# buy flight tickets early!



## anne1125 (Jan 14, 2006)

We almost always buy our flight tickets as soon as the airlines have them for sale.

We bought 3 tickets going non-stop from Newark, NJ to Honolulu for this summer (6/28 to 7/8) for $683 total for each person from Continental's website.  They are now selling for $1599.  What an increase!

Waiting for sales scares me.  What if they don't go on sale?  What if there are no seats left together?

How do you sale watchers do it?  I'd be a nervous wreck!

Anne


----------



## boyblue (Jan 14, 2006)

*When is the right time?*

We're about two months out from our next vacation.  We wanted to get our tickets this past week but our travel agent sugested we wait a bit longer.  I wonder what is the best time to buy tickets?


----------



## Detailor (Jan 14, 2006)

*when to book airfare*

I think it depends on at least a few things, like which airline, destination, how many stops you're willng to make along a route and how full a flight might be. 

Jet Blue, for instance, tends to have its best pricing available when they first open up reservations.  So if that's your airline of choice, you should buy as soon as you can.  Southwest is similar, but they have built up so many routes that they often run sales for some routes and feature their short-tem specials through DING.  

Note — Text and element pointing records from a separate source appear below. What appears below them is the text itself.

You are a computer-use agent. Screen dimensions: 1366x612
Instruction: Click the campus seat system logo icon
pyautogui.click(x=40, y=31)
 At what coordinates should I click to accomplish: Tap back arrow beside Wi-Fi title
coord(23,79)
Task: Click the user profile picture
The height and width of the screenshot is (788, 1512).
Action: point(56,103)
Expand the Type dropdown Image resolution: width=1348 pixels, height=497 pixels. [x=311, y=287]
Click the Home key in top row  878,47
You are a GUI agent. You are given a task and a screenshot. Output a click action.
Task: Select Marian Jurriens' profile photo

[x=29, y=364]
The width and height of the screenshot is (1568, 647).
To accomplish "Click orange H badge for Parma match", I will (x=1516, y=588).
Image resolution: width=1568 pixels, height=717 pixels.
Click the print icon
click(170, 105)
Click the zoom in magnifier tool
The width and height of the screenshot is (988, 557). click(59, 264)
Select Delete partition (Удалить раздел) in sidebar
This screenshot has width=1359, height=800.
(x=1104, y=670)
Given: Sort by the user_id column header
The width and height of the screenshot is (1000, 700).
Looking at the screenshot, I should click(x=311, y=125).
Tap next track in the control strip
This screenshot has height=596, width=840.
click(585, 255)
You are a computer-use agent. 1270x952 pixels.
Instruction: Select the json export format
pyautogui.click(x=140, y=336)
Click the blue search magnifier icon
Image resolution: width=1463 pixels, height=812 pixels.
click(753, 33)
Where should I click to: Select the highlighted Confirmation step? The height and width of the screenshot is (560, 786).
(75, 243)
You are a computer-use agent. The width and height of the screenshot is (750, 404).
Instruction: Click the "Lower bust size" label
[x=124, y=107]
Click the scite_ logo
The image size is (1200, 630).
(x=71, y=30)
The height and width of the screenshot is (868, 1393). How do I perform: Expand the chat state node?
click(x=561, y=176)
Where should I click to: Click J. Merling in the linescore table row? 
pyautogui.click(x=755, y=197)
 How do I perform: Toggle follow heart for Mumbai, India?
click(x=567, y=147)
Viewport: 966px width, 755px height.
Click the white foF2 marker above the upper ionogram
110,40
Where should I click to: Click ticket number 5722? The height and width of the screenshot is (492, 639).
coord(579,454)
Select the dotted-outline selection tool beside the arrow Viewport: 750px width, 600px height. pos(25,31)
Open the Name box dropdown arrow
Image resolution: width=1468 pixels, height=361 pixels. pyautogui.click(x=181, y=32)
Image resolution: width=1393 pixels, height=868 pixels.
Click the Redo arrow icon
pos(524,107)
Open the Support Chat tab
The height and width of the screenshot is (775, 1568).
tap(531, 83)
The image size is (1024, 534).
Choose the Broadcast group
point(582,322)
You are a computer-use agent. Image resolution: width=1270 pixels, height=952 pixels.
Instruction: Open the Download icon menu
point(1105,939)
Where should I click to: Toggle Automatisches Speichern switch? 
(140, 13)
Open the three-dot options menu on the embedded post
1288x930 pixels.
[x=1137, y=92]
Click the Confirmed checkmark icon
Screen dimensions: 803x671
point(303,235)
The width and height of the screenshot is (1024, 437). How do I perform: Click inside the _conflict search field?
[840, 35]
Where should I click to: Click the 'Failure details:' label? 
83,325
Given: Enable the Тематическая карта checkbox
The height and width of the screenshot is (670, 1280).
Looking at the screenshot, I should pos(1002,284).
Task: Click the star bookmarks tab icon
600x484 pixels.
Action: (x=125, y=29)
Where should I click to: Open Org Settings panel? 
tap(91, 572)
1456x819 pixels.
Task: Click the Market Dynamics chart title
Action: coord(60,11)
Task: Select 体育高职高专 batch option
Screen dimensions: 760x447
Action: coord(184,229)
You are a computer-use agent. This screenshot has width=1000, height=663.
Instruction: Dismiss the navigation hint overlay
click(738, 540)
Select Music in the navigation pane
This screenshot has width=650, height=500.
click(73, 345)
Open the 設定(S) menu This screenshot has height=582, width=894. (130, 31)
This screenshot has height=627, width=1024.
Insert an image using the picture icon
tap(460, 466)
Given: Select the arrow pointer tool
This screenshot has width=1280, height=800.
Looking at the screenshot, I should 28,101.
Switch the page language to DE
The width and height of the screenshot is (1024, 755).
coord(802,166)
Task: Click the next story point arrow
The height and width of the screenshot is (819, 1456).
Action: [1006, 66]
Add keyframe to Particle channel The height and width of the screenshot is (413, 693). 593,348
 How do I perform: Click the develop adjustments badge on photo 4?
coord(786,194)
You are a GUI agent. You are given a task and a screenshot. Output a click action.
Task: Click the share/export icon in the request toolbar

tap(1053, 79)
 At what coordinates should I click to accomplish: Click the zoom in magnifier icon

If your plans are made relatively close to your travel time, I think that a travel agent will usually advise to buy close to your travel date as many airlines will drop their pricing in the last few weeks in order to fill a flight.  

If you're like me and you prefer non-stop flights, then your strategy may be different.  I generally have a top price in mind and shop flight options, airport options as early as possible to suit my travel expectations.

Dick Taylor


----------



## boyblue (Jan 14, 2006)

I’ve kinda gotten used to one stops.  Seems like out of Nassau most flights go through south Florida, Orlando, Atlanta or New York.  I figured if I wait too late I will lose options but I'm going to have to ask the travel agent her rationale for waiting.


----------



## anne1125 (Jan 15, 2006)

Well, I checked Continental again and the same flight is down to 
$783.  Must have been a computer mistake.

That was scary.

Anne


----------



## somerville (Jan 15, 2006)

anne1125 said:
			
		

> Must have been a computer mistake.
> 
> Anne


I doubt it.  Fares are constantly changing.


----------



## nell (Jan 15, 2006)

somerville said:
			
		

> I doubt it.  Fares are constantly changing.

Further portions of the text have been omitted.